A semiautomatic scoring system for F-H would consist of automatic and manual 
components. What would we want in the automated component of this system? Because 
the majority of F-H responses posed by examinees are correct, we would want this 
component to identify all true wrongs correctly (i.e., classify no wrong answers as right) 
Under this condition, responses scored as right would require no human verification (with 
the exception of sampling for quality control). However, because some right responses 
would be erroneously classified as wrong, only responses scored as incorrect would need 
to be verified. Because the number of true wrongs is very small to begin with, the extent 
of human involvement would, it is hoped, be very limited. 

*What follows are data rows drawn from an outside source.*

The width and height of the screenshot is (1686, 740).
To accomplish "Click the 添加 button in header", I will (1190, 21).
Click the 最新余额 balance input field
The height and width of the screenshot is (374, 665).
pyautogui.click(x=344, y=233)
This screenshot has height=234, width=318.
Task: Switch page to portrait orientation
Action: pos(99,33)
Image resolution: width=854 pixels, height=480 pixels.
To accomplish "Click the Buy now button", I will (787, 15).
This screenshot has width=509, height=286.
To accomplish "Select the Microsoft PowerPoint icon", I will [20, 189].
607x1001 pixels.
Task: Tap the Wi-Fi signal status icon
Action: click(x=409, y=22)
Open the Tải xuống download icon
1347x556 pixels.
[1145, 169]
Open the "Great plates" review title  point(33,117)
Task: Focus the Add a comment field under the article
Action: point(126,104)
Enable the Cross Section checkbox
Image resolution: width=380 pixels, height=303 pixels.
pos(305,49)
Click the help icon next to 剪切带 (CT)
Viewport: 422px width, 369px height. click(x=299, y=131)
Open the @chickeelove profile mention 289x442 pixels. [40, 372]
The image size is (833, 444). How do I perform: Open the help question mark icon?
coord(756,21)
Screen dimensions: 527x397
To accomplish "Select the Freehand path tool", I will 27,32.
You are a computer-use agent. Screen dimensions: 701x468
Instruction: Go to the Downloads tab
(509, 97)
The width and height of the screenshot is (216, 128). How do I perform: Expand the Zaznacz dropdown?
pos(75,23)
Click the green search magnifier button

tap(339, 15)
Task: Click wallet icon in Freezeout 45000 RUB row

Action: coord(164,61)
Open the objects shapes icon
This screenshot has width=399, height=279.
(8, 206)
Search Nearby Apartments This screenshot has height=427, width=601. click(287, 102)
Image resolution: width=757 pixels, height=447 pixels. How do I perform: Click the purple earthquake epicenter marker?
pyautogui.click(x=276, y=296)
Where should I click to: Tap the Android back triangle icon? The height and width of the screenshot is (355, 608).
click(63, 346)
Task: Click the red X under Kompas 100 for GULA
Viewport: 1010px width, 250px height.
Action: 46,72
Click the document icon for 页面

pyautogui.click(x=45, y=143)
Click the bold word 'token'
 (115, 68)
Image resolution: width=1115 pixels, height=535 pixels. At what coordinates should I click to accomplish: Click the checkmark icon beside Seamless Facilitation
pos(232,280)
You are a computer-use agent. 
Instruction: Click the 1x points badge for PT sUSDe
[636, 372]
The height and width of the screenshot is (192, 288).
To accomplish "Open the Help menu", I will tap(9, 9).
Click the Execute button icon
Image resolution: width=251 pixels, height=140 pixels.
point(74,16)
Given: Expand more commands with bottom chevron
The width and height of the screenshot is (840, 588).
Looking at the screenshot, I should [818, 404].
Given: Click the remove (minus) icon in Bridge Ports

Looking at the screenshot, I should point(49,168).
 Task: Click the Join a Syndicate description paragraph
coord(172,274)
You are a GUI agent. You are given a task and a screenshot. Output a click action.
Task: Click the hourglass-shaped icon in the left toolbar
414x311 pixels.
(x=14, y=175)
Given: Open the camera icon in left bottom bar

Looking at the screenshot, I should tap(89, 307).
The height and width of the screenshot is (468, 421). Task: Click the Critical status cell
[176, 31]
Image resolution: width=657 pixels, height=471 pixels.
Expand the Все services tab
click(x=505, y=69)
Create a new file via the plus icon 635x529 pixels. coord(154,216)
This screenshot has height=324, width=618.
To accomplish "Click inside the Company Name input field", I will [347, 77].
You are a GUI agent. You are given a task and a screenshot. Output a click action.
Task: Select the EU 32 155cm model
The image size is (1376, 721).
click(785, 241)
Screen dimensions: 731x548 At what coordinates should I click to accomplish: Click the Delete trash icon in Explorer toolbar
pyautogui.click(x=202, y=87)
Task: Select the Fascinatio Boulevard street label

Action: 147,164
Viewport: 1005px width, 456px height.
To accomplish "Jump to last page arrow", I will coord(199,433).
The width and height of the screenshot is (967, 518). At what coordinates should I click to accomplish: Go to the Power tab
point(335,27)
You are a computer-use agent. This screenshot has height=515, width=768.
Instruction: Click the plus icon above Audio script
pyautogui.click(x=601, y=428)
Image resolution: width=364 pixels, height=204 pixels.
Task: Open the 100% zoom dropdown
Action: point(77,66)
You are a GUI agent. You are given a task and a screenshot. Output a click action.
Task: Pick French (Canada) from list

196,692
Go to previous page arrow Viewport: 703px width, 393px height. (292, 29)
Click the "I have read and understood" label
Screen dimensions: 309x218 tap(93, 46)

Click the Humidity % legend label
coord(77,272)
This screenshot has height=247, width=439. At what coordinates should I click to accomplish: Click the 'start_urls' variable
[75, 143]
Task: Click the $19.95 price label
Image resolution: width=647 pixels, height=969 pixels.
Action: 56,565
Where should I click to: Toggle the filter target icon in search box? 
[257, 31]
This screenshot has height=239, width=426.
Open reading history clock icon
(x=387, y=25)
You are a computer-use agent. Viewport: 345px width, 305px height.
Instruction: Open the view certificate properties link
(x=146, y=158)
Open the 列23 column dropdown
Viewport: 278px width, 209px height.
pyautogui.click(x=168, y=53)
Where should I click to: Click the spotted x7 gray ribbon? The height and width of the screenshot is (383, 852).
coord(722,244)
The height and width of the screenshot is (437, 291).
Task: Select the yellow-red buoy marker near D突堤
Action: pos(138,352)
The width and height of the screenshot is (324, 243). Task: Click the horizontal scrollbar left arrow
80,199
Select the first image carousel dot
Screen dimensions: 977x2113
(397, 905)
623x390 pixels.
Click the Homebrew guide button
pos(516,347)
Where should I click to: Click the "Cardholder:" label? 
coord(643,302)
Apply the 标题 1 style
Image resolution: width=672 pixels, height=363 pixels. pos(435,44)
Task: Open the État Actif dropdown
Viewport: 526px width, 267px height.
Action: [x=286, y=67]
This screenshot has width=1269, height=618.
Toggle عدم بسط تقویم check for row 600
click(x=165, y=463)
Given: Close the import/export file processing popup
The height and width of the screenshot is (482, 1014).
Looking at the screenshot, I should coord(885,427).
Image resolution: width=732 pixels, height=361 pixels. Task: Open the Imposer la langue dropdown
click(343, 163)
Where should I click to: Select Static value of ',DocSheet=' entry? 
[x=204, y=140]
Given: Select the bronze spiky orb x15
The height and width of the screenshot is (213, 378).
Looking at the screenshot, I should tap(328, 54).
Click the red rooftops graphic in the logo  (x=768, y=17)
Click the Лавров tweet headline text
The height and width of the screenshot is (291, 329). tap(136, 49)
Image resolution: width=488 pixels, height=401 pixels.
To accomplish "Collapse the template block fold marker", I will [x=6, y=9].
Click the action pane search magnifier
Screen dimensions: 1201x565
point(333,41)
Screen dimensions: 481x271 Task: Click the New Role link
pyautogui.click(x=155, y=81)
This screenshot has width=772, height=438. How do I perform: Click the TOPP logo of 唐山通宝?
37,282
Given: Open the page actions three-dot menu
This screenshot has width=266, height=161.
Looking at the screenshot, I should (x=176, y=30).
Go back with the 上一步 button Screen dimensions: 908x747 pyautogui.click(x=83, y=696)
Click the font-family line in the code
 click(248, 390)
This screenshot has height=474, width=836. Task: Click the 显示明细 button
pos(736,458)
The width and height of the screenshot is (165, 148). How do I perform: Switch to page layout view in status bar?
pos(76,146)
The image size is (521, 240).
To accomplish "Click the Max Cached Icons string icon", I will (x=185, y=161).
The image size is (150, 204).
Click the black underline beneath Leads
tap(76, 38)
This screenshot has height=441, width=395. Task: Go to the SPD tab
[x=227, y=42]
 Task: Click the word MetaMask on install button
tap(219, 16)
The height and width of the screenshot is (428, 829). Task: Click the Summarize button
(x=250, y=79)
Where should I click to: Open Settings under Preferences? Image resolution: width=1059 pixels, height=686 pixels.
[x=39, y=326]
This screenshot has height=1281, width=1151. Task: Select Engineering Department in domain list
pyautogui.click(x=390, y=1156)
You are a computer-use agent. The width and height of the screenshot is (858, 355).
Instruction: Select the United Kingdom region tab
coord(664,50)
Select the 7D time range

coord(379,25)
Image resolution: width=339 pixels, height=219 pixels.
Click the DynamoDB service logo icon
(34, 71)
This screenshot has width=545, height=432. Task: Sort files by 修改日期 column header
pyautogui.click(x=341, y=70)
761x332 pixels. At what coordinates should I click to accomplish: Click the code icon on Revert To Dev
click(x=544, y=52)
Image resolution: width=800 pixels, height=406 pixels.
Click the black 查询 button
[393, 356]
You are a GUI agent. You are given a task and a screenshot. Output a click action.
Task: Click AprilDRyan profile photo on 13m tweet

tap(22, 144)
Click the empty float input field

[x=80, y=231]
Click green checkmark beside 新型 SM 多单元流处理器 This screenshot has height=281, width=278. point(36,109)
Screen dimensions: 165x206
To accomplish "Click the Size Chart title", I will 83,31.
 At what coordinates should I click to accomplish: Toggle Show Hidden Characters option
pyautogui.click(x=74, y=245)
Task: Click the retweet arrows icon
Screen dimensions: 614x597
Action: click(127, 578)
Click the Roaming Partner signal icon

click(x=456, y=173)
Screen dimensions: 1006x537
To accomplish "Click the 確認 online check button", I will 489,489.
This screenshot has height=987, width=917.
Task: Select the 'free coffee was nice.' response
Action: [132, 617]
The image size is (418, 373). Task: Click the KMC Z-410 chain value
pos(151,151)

With the current data set, FRST accurately delected a large proportion of true 
correct responses but detected only a small proportion of the true wrong ones. This result 
can be attributed to training that made the program's keys too general. Because its 
matching was too general, it erroneously considered most wrong responses to be right, 
producing high sensitivity but low specificity. 

In general, FRST needs to be more stringent in its pattern matching. This can be 
achieved by training to produce more specific key patterns, eliminating the special 
generalized pattern-matching capability used in this study, and manually updating its keys 
in the course of scoring (which we discuss below). Our results might also be improved 
through retraining and respecifying the keys in concert with test developers so as to use 
their scoring criteria in the training process, having them verify the final keys before 
scoring, integrating dictionary search and morphological analysis more fully, and using 
single-word patterns and general heuristics more cautiously. Finally, FRST training could 
incorporate both correct responses and incorrect responses (as opposed to only correct 
ones). A response could then be compared with both keys, with the better match used as 
the classification for that response. This would produce a trichotomous classification of 
right responses, wrong responses, and unrecognized responses needing human judgment. 

Considerations for Using FRST as a Production Scoring System 

One of the benefits of this study is that we can now better determine what will be 
required to move FRST into a production environment. With FRST as a prototype, many 
of the problems that were encountered could be addressed with ad hoc fixes. In the 
production setting, more effective solutions will be required. The problems and some 
potential solutions can be considered in terms of the scoring process. 

(1) Extract data from the examinee record. This step requires no human 
inter\M»ntion.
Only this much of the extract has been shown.